== ASSIGNMENT ==
Find all lines in the listing that include the word "computer", then copy them.
===== PROVIDED RECORDS
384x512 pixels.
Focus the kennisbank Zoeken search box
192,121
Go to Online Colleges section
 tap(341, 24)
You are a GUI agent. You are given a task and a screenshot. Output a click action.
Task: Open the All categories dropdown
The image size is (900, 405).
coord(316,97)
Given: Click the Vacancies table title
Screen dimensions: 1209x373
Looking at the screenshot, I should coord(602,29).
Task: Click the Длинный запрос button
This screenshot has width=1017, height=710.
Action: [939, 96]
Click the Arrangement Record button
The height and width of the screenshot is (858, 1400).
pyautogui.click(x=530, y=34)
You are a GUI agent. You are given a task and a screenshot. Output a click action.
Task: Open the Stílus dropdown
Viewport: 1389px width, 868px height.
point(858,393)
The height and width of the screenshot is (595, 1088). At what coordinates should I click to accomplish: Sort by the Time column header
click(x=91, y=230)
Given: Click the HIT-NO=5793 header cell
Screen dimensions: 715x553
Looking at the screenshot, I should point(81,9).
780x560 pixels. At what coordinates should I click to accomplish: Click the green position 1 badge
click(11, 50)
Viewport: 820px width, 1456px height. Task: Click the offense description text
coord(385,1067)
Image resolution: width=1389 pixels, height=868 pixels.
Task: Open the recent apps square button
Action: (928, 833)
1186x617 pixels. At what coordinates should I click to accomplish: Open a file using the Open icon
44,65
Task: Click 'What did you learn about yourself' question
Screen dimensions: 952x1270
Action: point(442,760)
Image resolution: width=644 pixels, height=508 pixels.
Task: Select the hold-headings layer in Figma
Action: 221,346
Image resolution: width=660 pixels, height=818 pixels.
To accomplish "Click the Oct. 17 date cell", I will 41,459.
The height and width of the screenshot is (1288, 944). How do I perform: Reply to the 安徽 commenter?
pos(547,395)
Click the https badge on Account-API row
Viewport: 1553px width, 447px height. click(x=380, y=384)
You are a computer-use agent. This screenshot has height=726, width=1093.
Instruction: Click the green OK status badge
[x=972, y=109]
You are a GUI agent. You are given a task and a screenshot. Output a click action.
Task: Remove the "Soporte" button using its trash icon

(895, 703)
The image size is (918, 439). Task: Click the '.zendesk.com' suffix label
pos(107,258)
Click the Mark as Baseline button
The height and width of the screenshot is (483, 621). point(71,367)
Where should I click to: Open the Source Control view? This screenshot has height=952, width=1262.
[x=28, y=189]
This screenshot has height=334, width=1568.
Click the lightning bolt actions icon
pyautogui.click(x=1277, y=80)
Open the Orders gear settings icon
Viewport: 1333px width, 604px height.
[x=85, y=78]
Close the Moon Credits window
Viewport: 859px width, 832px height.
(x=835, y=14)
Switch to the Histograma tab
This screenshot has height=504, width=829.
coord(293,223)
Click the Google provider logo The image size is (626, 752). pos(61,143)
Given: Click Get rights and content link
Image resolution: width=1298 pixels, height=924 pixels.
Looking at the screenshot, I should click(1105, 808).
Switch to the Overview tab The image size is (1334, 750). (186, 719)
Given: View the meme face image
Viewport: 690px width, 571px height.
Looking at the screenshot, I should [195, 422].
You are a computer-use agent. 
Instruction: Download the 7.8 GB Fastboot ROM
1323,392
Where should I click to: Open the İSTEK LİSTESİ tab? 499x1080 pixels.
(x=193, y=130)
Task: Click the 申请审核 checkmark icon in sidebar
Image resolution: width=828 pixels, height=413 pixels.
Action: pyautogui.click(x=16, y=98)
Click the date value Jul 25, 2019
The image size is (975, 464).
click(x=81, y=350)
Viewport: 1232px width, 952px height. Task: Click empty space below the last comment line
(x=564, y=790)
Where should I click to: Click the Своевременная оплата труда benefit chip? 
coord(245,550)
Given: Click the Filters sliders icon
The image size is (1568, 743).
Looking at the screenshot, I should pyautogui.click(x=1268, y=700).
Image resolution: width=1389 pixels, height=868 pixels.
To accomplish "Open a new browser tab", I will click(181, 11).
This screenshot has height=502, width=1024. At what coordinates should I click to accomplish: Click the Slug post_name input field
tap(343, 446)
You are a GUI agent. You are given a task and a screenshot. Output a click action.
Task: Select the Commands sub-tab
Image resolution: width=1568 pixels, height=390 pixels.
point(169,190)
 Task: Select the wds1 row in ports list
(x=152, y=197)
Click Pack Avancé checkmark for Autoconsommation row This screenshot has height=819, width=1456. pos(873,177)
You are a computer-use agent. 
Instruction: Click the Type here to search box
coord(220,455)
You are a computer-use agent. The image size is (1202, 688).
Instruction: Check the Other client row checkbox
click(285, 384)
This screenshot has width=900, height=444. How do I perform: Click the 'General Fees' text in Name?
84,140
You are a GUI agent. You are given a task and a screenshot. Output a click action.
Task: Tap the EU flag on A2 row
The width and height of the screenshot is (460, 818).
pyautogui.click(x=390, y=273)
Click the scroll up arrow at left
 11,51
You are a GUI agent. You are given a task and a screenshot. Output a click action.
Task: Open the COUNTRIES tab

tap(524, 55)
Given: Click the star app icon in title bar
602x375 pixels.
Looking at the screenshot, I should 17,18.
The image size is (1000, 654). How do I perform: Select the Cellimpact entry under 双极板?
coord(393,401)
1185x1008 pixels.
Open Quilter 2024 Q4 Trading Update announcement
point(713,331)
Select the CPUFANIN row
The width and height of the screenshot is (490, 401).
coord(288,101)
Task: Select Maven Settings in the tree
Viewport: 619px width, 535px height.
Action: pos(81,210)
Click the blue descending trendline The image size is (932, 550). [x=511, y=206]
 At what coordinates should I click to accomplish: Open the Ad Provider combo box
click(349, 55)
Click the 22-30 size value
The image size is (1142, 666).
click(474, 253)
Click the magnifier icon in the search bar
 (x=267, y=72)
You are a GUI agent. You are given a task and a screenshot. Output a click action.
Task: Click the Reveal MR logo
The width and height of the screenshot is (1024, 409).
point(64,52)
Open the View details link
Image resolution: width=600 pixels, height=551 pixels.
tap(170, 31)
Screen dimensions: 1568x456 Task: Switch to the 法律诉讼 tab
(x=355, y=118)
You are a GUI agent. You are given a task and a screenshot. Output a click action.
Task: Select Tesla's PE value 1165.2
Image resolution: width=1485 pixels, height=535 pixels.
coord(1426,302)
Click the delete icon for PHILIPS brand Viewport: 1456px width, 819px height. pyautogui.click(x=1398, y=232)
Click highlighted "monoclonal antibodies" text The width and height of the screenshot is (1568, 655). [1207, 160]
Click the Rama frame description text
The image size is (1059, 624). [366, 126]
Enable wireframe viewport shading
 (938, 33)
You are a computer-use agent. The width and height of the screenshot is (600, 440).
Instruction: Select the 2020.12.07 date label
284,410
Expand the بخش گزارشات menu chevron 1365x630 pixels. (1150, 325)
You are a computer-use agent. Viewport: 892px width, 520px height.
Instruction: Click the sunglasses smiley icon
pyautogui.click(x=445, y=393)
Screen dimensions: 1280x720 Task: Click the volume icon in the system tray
==========
== REPLY TO THE TASK ==
You are a computer-use agent. This screenshot has height=726, width=1093.
You are a computer-use agent. 
You are a computer-use agent. 
You are a computer-use agent. The image size is (1202, 688).
You are a computer-use agent. The width and height of the screenshot is (600, 440).
You are a computer-use agent. Viewport: 892px width, 520px height.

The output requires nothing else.